▶
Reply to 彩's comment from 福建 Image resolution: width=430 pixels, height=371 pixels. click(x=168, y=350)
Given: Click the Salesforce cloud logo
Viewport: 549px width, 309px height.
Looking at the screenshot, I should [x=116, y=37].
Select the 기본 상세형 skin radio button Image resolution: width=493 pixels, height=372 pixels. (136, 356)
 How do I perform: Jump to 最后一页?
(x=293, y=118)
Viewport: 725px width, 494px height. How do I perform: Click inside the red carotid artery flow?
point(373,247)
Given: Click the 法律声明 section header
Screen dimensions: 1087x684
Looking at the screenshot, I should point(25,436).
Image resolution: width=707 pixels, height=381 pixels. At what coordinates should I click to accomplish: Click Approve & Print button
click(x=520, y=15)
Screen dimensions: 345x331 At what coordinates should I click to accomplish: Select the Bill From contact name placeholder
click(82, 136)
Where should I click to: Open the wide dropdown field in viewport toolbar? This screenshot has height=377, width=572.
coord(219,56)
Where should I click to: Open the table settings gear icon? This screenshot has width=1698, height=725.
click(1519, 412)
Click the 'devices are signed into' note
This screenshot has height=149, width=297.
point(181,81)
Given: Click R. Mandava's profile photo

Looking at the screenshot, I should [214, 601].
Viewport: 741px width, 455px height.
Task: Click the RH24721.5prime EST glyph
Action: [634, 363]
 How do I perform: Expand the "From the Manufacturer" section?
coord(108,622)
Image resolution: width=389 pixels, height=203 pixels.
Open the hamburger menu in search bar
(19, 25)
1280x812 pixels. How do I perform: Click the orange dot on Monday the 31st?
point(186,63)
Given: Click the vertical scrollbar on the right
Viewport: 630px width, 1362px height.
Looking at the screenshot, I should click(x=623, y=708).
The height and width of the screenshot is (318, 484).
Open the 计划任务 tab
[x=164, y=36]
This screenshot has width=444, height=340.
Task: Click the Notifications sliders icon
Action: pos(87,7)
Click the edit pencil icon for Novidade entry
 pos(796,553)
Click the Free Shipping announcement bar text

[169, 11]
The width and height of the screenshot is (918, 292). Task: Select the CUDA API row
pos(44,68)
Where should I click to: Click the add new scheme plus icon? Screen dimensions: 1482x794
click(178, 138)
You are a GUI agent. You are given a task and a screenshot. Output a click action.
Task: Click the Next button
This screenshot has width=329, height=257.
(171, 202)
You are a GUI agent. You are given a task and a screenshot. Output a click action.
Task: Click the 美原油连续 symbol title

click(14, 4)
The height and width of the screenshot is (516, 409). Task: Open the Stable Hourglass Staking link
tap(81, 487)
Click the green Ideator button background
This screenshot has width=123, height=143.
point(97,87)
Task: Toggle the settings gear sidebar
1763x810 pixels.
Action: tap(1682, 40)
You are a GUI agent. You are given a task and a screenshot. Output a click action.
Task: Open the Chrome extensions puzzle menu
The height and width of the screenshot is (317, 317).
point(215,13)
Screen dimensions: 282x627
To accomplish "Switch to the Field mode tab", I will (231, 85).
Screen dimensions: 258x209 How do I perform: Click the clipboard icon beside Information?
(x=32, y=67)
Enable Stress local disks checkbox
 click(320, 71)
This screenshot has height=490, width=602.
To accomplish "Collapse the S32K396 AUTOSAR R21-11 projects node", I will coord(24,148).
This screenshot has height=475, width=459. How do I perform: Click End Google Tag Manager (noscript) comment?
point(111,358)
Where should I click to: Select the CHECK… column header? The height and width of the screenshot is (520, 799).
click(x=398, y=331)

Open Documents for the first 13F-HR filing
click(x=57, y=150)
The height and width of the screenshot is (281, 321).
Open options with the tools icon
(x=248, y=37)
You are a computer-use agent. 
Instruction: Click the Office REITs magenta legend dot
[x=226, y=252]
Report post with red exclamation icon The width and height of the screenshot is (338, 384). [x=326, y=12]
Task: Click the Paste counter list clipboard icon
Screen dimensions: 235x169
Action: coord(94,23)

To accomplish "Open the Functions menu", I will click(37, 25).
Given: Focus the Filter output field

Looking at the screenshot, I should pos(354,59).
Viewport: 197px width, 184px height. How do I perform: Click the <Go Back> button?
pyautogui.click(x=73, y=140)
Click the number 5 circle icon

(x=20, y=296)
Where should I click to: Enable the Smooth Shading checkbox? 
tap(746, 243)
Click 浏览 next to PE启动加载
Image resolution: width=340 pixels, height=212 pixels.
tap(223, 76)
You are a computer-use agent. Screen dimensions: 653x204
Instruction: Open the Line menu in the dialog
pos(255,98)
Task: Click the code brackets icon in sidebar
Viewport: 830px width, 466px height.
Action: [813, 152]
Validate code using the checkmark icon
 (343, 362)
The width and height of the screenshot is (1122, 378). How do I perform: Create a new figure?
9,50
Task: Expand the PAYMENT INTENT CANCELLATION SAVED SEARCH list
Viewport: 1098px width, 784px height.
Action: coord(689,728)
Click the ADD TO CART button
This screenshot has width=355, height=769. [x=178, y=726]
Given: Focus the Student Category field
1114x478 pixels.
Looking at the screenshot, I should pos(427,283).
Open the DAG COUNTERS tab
◀
**WHAT TO DO**
Can you reproduce all the material exactly?

**SOLVED EXERCISE**
Reply to 彩's comment from 福建 Image resolution: width=430 pixels, height=371 pixels. click(x=168, y=350)
Given: Click the Salesforce cloud logo
Viewport: 549px width, 309px height.
Looking at the screenshot, I should [x=116, y=37].
Select the 기본 상세형 skin radio button Image resolution: width=493 pixels, height=372 pixels. (136, 356)
 How do I perform: Jump to 最后一页?
(x=293, y=118)
Viewport: 725px width, 494px height. How do I perform: Click inside the red carotid artery flow?
point(373,247)
Given: Click the 法律声明 section header
Screen dimensions: 1087x684
Looking at the screenshot, I should point(25,436).
Image resolution: width=707 pixels, height=381 pixels. At what coordinates should I click to accomplish: Click Approve & Print button
click(x=520, y=15)
Screen dimensions: 345x331 At what coordinates should I click to accomplish: Select the Bill From contact name placeholder
click(82, 136)
Where should I click to: Open the wide dropdown field in viewport toolbar? This screenshot has height=377, width=572.
coord(219,56)
Where should I click to: Open the table settings gear icon? This screenshot has width=1698, height=725.
click(1519, 412)
Click the 'devices are signed into' note
This screenshot has height=149, width=297.
point(181,81)
Given: Click R. Mandava's profile photo

Looking at the screenshot, I should [214, 601].
Viewport: 741px width, 455px height.
Task: Click the RH24721.5prime EST glyph
Action: [634, 363]
 How do I perform: Expand the "From the Manufacturer" section?
coord(108,622)
Image resolution: width=389 pixels, height=203 pixels.
Open the hamburger menu in search bar
(19, 25)
1280x812 pixels. How do I perform: Click the orange dot on Monday the 31st?
point(186,63)
Given: Click the vertical scrollbar on the right
Viewport: 630px width, 1362px height.
Looking at the screenshot, I should click(x=623, y=708).
The height and width of the screenshot is (318, 484).
Open the 计划任务 tab
[x=164, y=36]
This screenshot has width=444, height=340.
Task: Click the Notifications sliders icon
Action: pos(87,7)
Click the edit pencil icon for Novidade entry
 pos(796,553)
Click the Free Shipping announcement bar text

[169, 11]
The width and height of the screenshot is (918, 292). Task: Select the CUDA API row
pos(44,68)
Where should I click to: Click the add new scheme plus icon? Screen dimensions: 1482x794
click(178, 138)
You are a GUI agent. You are given a task and a screenshot. Output a click action.
Task: Click the Next button
This screenshot has width=329, height=257.
(171, 202)
You are a GUI agent. You are given a task and a screenshot. Output a click action.
Task: Click the 美原油连续 symbol title

click(14, 4)
The height and width of the screenshot is (516, 409). Task: Open the Stable Hourglass Staking link
tap(81, 487)
Click the green Ideator button background
This screenshot has width=123, height=143.
point(97,87)
Task: Toggle the settings gear sidebar
1763x810 pixels.
Action: tap(1682, 40)
You are a GUI agent. You are given a task and a screenshot. Output a click action.
Task: Open the Chrome extensions puzzle menu
The height and width of the screenshot is (317, 317).
point(215,13)
Screen dimensions: 282x627
To accomplish "Switch to the Field mode tab", I will (231, 85).
Screen dimensions: 258x209 How do I perform: Click the clipboard icon beside Information?
(x=32, y=67)
Enable Stress local disks checkbox
 click(320, 71)
This screenshot has height=490, width=602.
To accomplish "Collapse the S32K396 AUTOSAR R21-11 projects node", I will coord(24,148).
This screenshot has height=475, width=459. How do I perform: Click End Google Tag Manager (noscript) comment?
point(111,358)
Where should I click to: Select the CHECK… column header? The height and width of the screenshot is (520, 799).
click(x=398, y=331)

Open Documents for the first 13F-HR filing
click(x=57, y=150)
The height and width of the screenshot is (281, 321).
Open options with the tools icon
(x=248, y=37)
You are a computer-use agent. 
Instruction: Click the Office REITs magenta legend dot
[x=226, y=252]
Report post with red exclamation icon The width and height of the screenshot is (338, 384). [x=326, y=12]
Task: Click the Paste counter list clipboard icon
Screen dimensions: 235x169
Action: coord(94,23)

To accomplish "Open the Functions menu", I will click(37, 25).
Given: Focus the Filter output field

Looking at the screenshot, I should pos(354,59).
Viewport: 197px width, 184px height. How do I perform: Click the <Go Back> button?
pyautogui.click(x=73, y=140)
Click the number 5 circle icon

(x=20, y=296)
Where should I click to: Enable the Smooth Shading checkbox? 
tap(746, 243)
Click 浏览 next to PE启动加载
Image resolution: width=340 pixels, height=212 pixels.
tap(223, 76)
You are a computer-use agent. Screen dimensions: 653x204
Instruction: Open the Line menu in the dialog
pos(255,98)
Task: Click the code brackets icon in sidebar
Viewport: 830px width, 466px height.
Action: [813, 152]
Validate code using the checkmark icon
 (343, 362)
The width and height of the screenshot is (1122, 378). How do I perform: Create a new figure?
9,50
Task: Expand the PAYMENT INTENT CANCELLATION SAVED SEARCH list
Viewport: 1098px width, 784px height.
Action: coord(689,728)
Click the ADD TO CART button
This screenshot has width=355, height=769. [x=178, y=726]
Given: Focus the Student Category field
1114x478 pixels.
Looking at the screenshot, I should pos(427,283).
Open the DAG COUNTERS tab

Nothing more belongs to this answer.